▸ **Exercise description**
Every line below should be set down exactly as it appears.

(Saved entries)
··········

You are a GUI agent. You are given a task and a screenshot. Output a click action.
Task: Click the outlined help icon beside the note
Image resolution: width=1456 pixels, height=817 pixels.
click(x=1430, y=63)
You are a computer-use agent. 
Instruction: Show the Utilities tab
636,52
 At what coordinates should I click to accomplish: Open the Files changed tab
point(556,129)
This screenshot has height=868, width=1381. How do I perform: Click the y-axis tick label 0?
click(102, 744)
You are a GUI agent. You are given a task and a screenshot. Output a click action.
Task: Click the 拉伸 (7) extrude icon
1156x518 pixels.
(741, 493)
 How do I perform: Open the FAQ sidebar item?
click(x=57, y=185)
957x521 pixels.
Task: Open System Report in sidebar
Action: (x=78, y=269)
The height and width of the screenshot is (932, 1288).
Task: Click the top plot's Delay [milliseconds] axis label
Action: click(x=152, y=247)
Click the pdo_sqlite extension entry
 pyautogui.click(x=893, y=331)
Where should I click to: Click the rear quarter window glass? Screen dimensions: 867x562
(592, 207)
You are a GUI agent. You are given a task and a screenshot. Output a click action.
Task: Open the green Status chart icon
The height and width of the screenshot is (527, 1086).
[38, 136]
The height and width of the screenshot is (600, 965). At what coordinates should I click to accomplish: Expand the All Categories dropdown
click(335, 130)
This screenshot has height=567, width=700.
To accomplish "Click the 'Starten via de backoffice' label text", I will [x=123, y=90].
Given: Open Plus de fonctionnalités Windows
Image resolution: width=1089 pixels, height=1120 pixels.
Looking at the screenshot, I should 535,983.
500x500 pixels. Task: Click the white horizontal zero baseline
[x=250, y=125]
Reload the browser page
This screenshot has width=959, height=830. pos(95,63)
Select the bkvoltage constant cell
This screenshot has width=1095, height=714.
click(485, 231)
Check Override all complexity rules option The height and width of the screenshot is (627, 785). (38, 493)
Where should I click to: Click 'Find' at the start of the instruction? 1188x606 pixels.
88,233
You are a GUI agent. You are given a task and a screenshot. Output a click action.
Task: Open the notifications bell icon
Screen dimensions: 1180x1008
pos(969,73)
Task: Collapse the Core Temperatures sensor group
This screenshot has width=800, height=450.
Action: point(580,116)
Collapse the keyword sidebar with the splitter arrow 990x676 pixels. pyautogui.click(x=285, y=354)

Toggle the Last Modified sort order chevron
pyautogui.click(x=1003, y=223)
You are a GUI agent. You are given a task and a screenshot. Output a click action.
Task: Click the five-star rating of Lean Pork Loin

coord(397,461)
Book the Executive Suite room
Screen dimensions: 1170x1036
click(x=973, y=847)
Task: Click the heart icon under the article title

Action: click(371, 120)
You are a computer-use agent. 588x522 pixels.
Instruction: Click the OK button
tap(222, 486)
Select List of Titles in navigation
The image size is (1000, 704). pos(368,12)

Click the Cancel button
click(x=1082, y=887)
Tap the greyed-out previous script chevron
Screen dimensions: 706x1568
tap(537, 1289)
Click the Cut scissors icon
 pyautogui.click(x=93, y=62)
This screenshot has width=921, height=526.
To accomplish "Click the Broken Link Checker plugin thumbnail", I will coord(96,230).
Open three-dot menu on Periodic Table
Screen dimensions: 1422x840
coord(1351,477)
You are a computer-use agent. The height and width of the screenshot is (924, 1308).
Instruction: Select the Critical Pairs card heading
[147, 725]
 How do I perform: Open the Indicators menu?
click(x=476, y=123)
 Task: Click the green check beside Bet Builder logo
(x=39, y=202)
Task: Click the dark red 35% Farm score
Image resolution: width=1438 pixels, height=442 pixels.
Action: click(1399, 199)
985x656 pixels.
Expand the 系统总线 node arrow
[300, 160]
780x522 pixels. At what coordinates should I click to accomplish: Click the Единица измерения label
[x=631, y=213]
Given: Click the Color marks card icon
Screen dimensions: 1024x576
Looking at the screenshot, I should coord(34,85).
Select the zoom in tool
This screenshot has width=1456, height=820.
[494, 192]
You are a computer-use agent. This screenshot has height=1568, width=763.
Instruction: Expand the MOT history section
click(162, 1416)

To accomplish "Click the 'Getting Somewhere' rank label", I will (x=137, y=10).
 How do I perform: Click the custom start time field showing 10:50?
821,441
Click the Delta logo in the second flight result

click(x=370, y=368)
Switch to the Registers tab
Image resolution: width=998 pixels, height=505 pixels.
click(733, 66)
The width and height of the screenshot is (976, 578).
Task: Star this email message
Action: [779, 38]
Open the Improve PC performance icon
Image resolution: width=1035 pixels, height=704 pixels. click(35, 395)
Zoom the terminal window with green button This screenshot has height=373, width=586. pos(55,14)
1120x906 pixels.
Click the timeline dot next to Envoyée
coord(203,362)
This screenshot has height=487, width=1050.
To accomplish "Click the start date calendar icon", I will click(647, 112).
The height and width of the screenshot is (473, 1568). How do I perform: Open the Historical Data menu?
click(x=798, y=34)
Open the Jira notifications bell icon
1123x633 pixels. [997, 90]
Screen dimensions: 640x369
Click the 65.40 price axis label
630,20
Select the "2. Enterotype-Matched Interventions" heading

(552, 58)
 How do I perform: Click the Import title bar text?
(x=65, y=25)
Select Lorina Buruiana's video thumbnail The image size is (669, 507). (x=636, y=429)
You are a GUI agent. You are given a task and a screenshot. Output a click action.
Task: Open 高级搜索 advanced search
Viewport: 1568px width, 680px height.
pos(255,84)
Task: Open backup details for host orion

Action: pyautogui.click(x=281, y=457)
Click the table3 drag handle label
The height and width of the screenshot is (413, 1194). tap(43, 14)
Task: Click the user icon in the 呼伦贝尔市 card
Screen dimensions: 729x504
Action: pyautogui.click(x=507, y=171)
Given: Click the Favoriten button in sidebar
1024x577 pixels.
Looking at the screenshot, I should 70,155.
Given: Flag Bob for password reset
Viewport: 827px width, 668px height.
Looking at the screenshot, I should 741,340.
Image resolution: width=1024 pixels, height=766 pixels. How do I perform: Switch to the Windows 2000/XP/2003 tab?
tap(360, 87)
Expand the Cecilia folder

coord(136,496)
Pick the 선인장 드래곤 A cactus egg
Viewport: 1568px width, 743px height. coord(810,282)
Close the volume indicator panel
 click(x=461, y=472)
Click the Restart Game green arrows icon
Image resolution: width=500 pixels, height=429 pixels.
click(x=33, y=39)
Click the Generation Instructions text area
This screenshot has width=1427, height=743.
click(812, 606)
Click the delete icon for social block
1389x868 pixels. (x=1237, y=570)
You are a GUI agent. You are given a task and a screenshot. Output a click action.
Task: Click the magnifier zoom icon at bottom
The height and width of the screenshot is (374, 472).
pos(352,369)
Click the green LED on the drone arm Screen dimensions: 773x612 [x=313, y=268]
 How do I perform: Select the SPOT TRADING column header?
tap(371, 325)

··········

▸ **Response to the exercise**
You are a GUI agent. You are given a task and a screenshot. Output a click action.
Task: Click the outlined help icon beside the note
Image resolution: width=1456 pixels, height=817 pixels.
click(x=1430, y=63)
You are a computer-use agent. 
Instruction: Show the Utilities tab
636,52
 At what coordinates should I click to accomplish: Open the Files changed tab
point(556,129)
This screenshot has height=868, width=1381. How do I perform: Click the y-axis tick label 0?
click(102, 744)
You are a GUI agent. You are given a task and a screenshot. Output a click action.
Task: Click the 拉伸 (7) extrude icon
1156x518 pixels.
(741, 493)
 How do I perform: Open the FAQ sidebar item?
click(x=57, y=185)
957x521 pixels.
Task: Open System Report in sidebar
Action: (x=78, y=269)
The height and width of the screenshot is (932, 1288).
Task: Click the top plot's Delay [milliseconds] axis label
Action: click(x=152, y=247)
Click the pdo_sqlite extension entry
 pyautogui.click(x=893, y=331)
Where should I click to: Click the rear quarter window glass? Screen dimensions: 867x562
(592, 207)
You are a GUI agent. You are given a task and a screenshot. Output a click action.
Task: Open the green Status chart icon
The height and width of the screenshot is (527, 1086).
[38, 136]
The height and width of the screenshot is (600, 965). At what coordinates should I click to accomplish: Expand the All Categories dropdown
click(335, 130)
This screenshot has height=567, width=700.
To accomplish "Click the 'Starten via de backoffice' label text", I will [x=123, y=90].
Given: Open Plus de fonctionnalités Windows
Image resolution: width=1089 pixels, height=1120 pixels.
Looking at the screenshot, I should 535,983.
500x500 pixels. Task: Click the white horizontal zero baseline
[x=250, y=125]
Reload the browser page
This screenshot has width=959, height=830. pos(95,63)
Select the bkvoltage constant cell
This screenshot has width=1095, height=714.
click(485, 231)
Check Override all complexity rules option The height and width of the screenshot is (627, 785). (38, 493)
Where should I click to: Click 'Find' at the start of the instruction? 1188x606 pixels.
88,233
You are a GUI agent. You are given a task and a screenshot. Output a click action.
Task: Open the notifications bell icon
Screen dimensions: 1180x1008
pos(969,73)
Task: Collapse the Core Temperatures sensor group
This screenshot has width=800, height=450.
Action: point(580,116)
Collapse the keyword sidebar with the splitter arrow 990x676 pixels. pyautogui.click(x=285, y=354)

Toggle the Last Modified sort order chevron
pyautogui.click(x=1003, y=223)
You are a GUI agent. You are given a task and a screenshot. Output a click action.
Task: Click the five-star rating of Lean Pork Loin

coord(397,461)
Book the Executive Suite room
Screen dimensions: 1170x1036
click(x=973, y=847)
Task: Click the heart icon under the article title

Action: click(371, 120)
You are a computer-use agent. 588x522 pixels.
Instruction: Click the OK button
tap(222, 486)
Select List of Titles in navigation
The image size is (1000, 704). pos(368,12)

Click the Cancel button
click(x=1082, y=887)
Tap the greyed-out previous script chevron
Screen dimensions: 706x1568
tap(537, 1289)
Click the Cut scissors icon
 pyautogui.click(x=93, y=62)
This screenshot has width=921, height=526.
To accomplish "Click the Broken Link Checker plugin thumbnail", I will coord(96,230).
Open three-dot menu on Periodic Table
Screen dimensions: 1422x840
coord(1351,477)
You are a computer-use agent. The height and width of the screenshot is (924, 1308).
Instruction: Select the Critical Pairs card heading
[147, 725]
 How do I perform: Open the Indicators menu?
click(x=476, y=123)
 Task: Click the green check beside Bet Builder logo
(x=39, y=202)
Task: Click the dark red 35% Farm score
Image resolution: width=1438 pixels, height=442 pixels.
Action: click(1399, 199)
985x656 pixels.
Expand the 系统总线 node arrow
[300, 160]
780x522 pixels. At what coordinates should I click to accomplish: Click the Единица измерения label
[x=631, y=213]
Given: Click the Color marks card icon
Screen dimensions: 1024x576
Looking at the screenshot, I should coord(34,85).
Select the zoom in tool
This screenshot has width=1456, height=820.
[494, 192]
You are a computer-use agent. This screenshot has height=1568, width=763.
Instruction: Expand the MOT history section
click(162, 1416)

To accomplish "Click the 'Getting Somewhere' rank label", I will (x=137, y=10).
 How do I perform: Click the custom start time field showing 10:50?
821,441
Click the Delta logo in the second flight result

click(x=370, y=368)
Switch to the Registers tab
Image resolution: width=998 pixels, height=505 pixels.
click(733, 66)
The width and height of the screenshot is (976, 578).
Task: Star this email message
Action: [779, 38]
Open the Improve PC performance icon
Image resolution: width=1035 pixels, height=704 pixels. click(35, 395)
Zoom the terminal window with green button This screenshot has height=373, width=586. pos(55,14)
1120x906 pixels.
Click the timeline dot next to Envoyée
coord(203,362)
This screenshot has height=487, width=1050.
To accomplish "Click the start date calendar icon", I will click(647, 112).
The height and width of the screenshot is (473, 1568). How do I perform: Open the Historical Data menu?
click(x=798, y=34)
Open the Jira notifications bell icon
1123x633 pixels. [997, 90]
Screen dimensions: 640x369
Click the 65.40 price axis label
630,20
Select the "2. Enterotype-Matched Interventions" heading

(552, 58)
 How do I perform: Click the Import title bar text?
(x=65, y=25)
Select Lorina Buruiana's video thumbnail The image size is (669, 507). (x=636, y=429)
You are a GUI agent. You are given a task and a screenshot. Output a click action.
Task: Open 高级搜索 advanced search
Viewport: 1568px width, 680px height.
pos(255,84)
Task: Open backup details for host orion

Action: pyautogui.click(x=281, y=457)
Click the table3 drag handle label
The height and width of the screenshot is (413, 1194). tap(43, 14)
Task: Click the user icon in the 呼伦贝尔市 card
Screen dimensions: 729x504
Action: pyautogui.click(x=507, y=171)
Given: Click the Favoriten button in sidebar
1024x577 pixels.
Looking at the screenshot, I should 70,155.
Given: Flag Bob for password reset
Viewport: 827px width, 668px height.
Looking at the screenshot, I should 741,340.
Image resolution: width=1024 pixels, height=766 pixels. How do I perform: Switch to the Windows 2000/XP/2003 tab?
tap(360, 87)
Expand the Cecilia folder

coord(136,496)
Pick the 선인장 드래곤 A cactus egg
Viewport: 1568px width, 743px height. coord(810,282)
Close the volume indicator panel
 click(x=461, y=472)
Click the Restart Game green arrows icon
Image resolution: width=500 pixels, height=429 pixels.
click(x=33, y=39)
Click the Generation Instructions text area
This screenshot has width=1427, height=743.
click(812, 606)
Click the delete icon for social block
1389x868 pixels. (x=1237, y=570)
You are a GUI agent. You are given a task and a screenshot. Output a click action.
Task: Click the magnifier zoom icon at bottom
The height and width of the screenshot is (374, 472).
pos(352,369)
Click the green LED on the drone arm Screen dimensions: 773x612 [x=313, y=268]
 How do I perform: Select the SPOT TRADING column header?
tap(371, 325)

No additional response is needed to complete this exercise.